In a damning report it presented Monday, the high-level CARICOM team which scrutinised the national vote recount said the process was designed to be long and drawn out and that the objections which were raised were a clear political exercise by APNU+AFC to prepare for a legal challenge to the elections.

“…we have concluded that delay was deliberately built into the system, given the Work Plan produced by GECOM and that the process could have been accelerated without sacrificing the vaunted and necessary transparency of the recount process,” the report states.

The Work Plan was produced by the GECOM Secretariat headed by the Chief Elections Officer Keith Lowenfield.

The team said the requirement for a manual recount of the ballots, by definition, ensured a level of inefficiency as it required the individual reviewing the paper ballots and the announcement of each vote.

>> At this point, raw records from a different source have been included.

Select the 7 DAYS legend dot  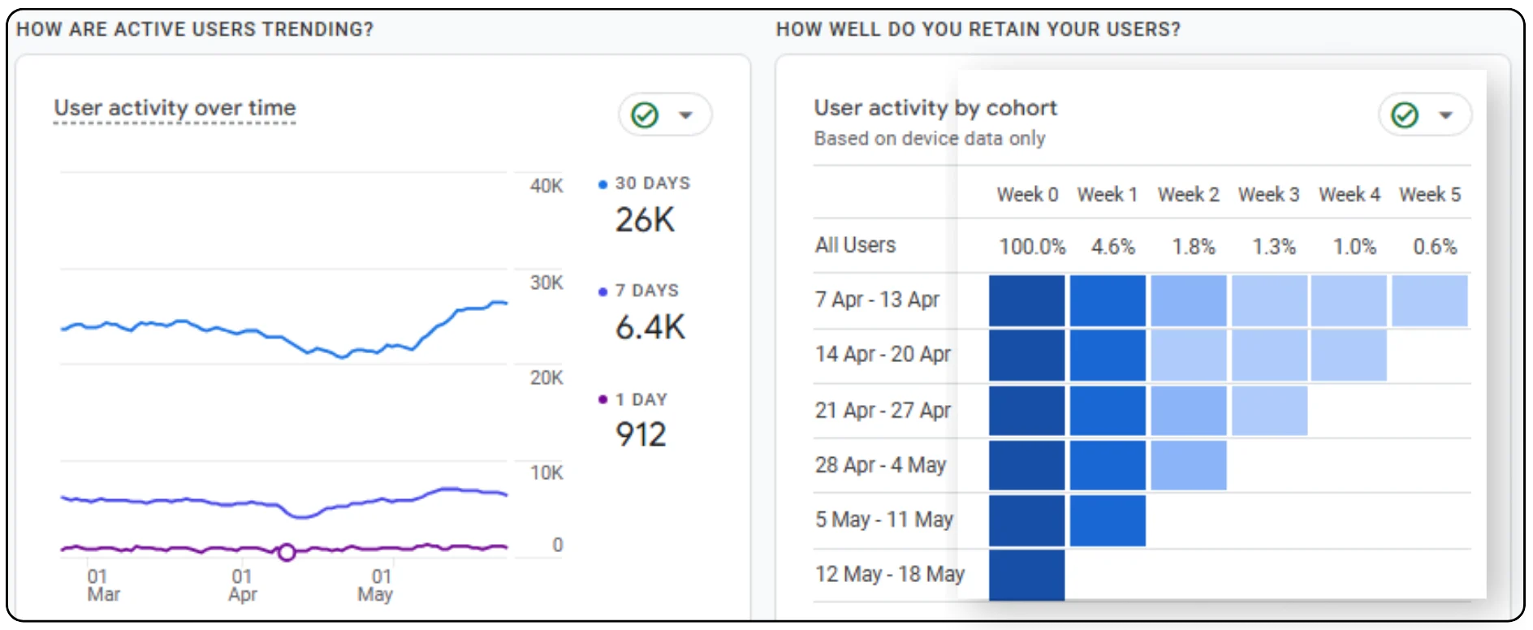click(x=602, y=291)
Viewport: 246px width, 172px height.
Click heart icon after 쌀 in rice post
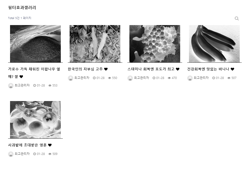click(x=21, y=77)
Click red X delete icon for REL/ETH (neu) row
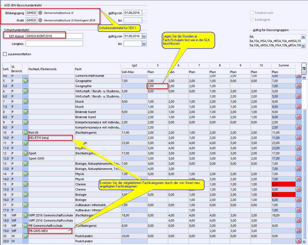308x245 pixels. [x=298, y=137]
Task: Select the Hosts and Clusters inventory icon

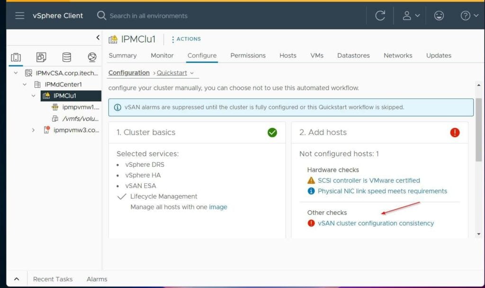Action: 17,57
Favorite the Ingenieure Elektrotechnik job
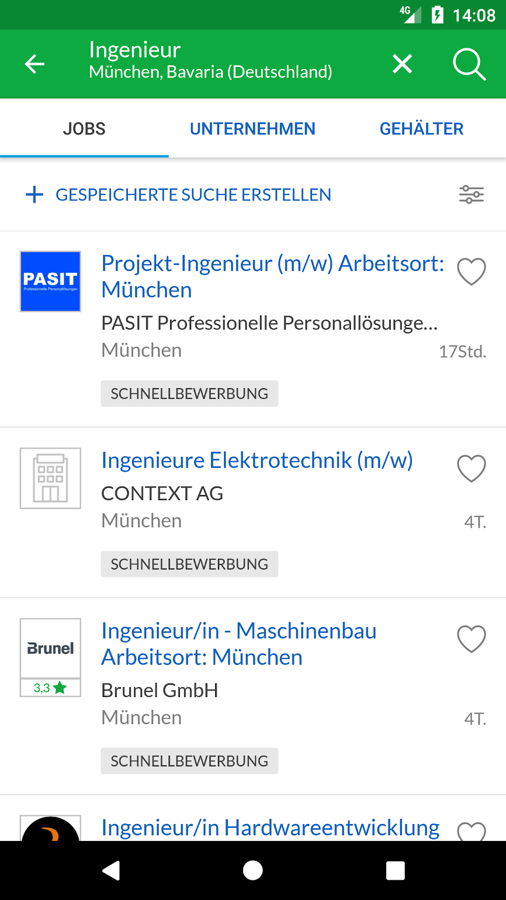The width and height of the screenshot is (506, 900). pyautogui.click(x=471, y=468)
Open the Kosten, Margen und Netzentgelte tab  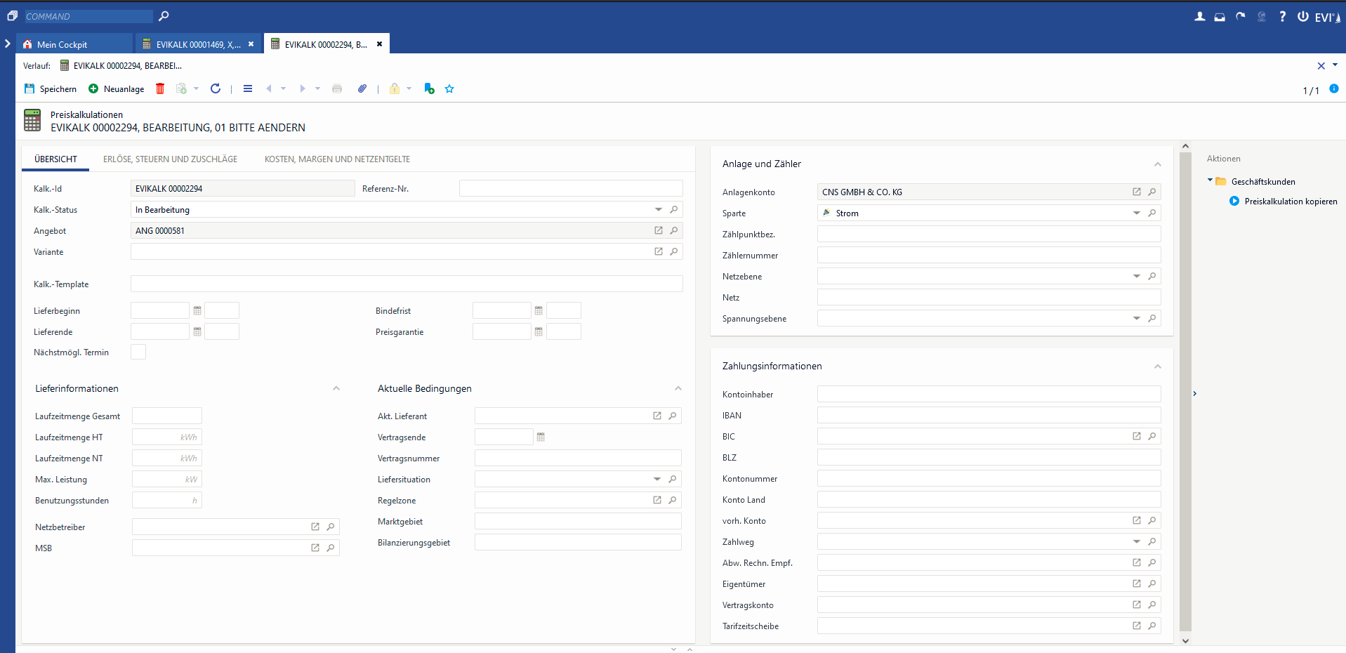tap(337, 159)
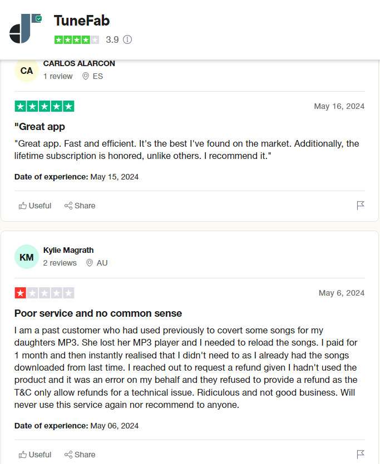Share the Poor service and no common sense review
The image size is (380, 464).
coord(80,455)
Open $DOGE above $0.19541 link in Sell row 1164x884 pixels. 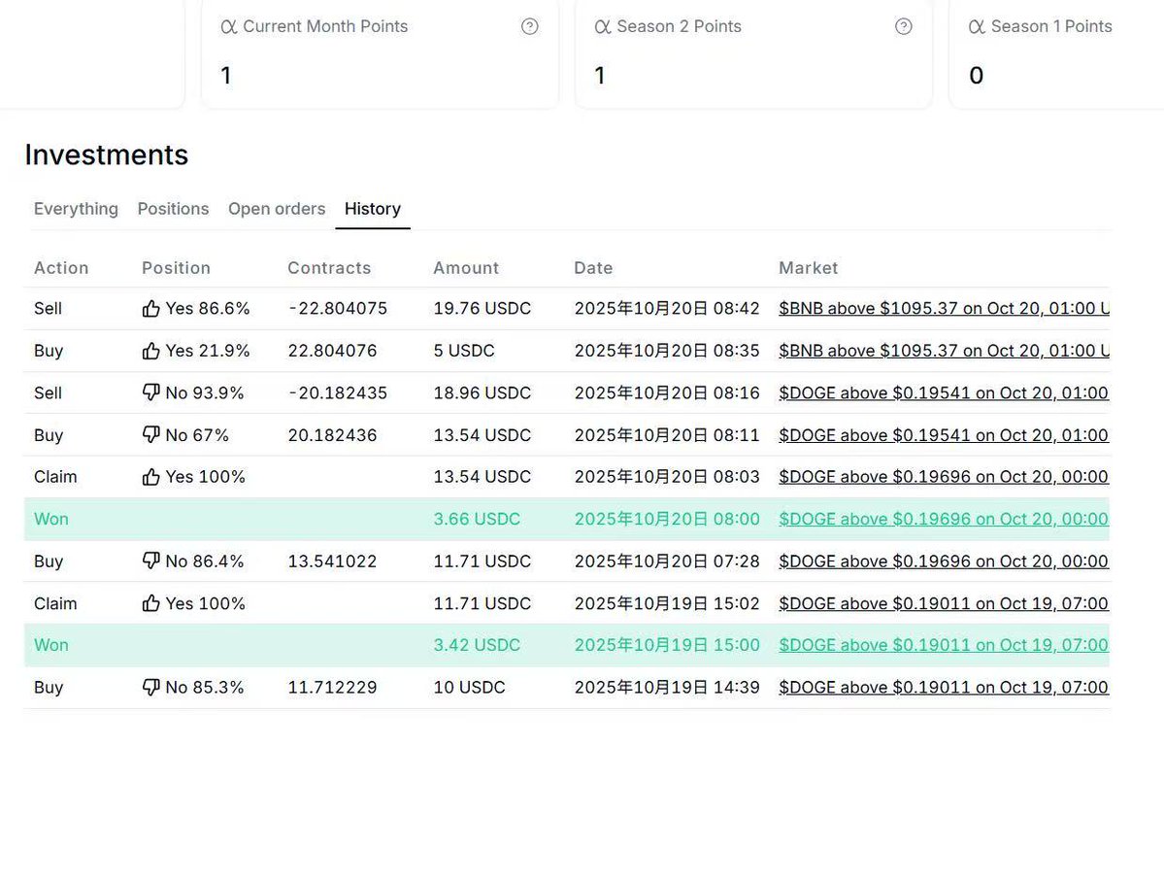pos(943,392)
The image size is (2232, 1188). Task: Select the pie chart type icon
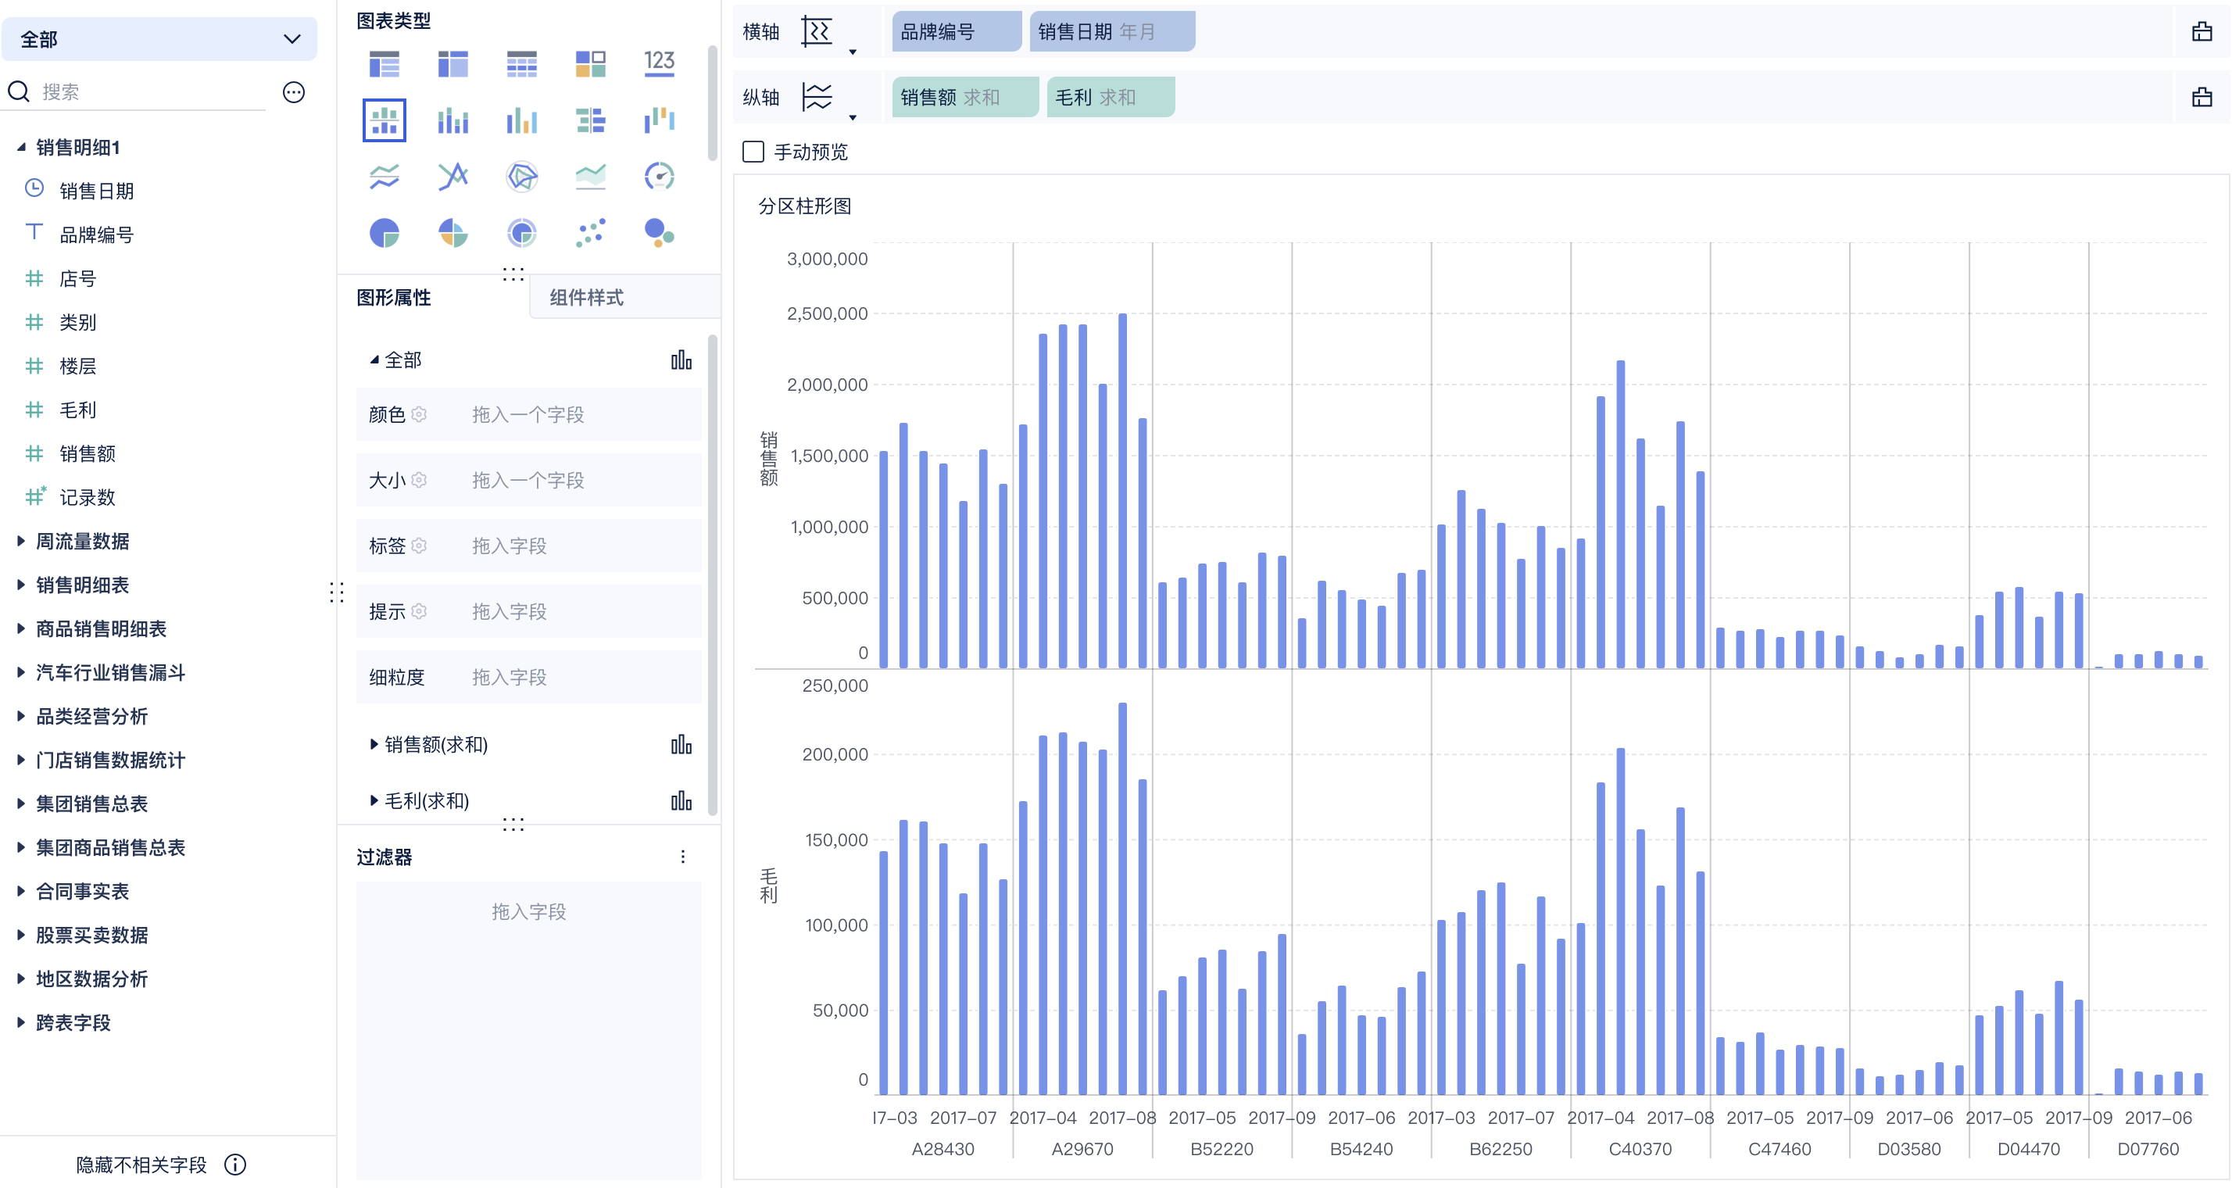(x=384, y=233)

In the team’s assessment, it said many of the issues which emerged at the recount and which contributed to excessive delay proved to be a political exercise and was done primarily with the political objective of preparing the groundwork for a post recount legal challenge of the recount.

“We are also buoyed in our assessment of this political objective given the public statements of the Attorney General of Guyana on the validity of the recount; a comment which the team felt was a snub to CARICOM by the Government’s legal advisor,” the CARICOM team stated.

Basil Williams had on May 16 questioned the “status” and “purpose” of the national recount.

Agents for APNU+AFC were the only ones making objections during the recount.

The CARICOM team said it was of the firm opinion that the decision to insist on the elaborate checklist for the recount was a questionable one, indeed a bad decision, which contributed to the lengthy and unreasonable length of time to recount the ballots.

“In essence what occurred at the recount was more akin to an audit and not a recount,” the Team stated.

The team said that where there were some minor issues, it did not view these as sinister.

“Nothing we saw up to the closing days of the recount suggested that the poll workers on March 02, 2020 conducted themselves in a manner which would indicate illegality of a deliberate intent to benefit a particular list of candidates,” the team stated.

However, the team stated that during the last few days of the recount, it observed several boxes which did not contain the statutory documents, such as poll books, unused ballot papers, the Official List of Elections, the counterfoil of used ballots and so on.

To this, the Team recommended an investigation into the missing documents.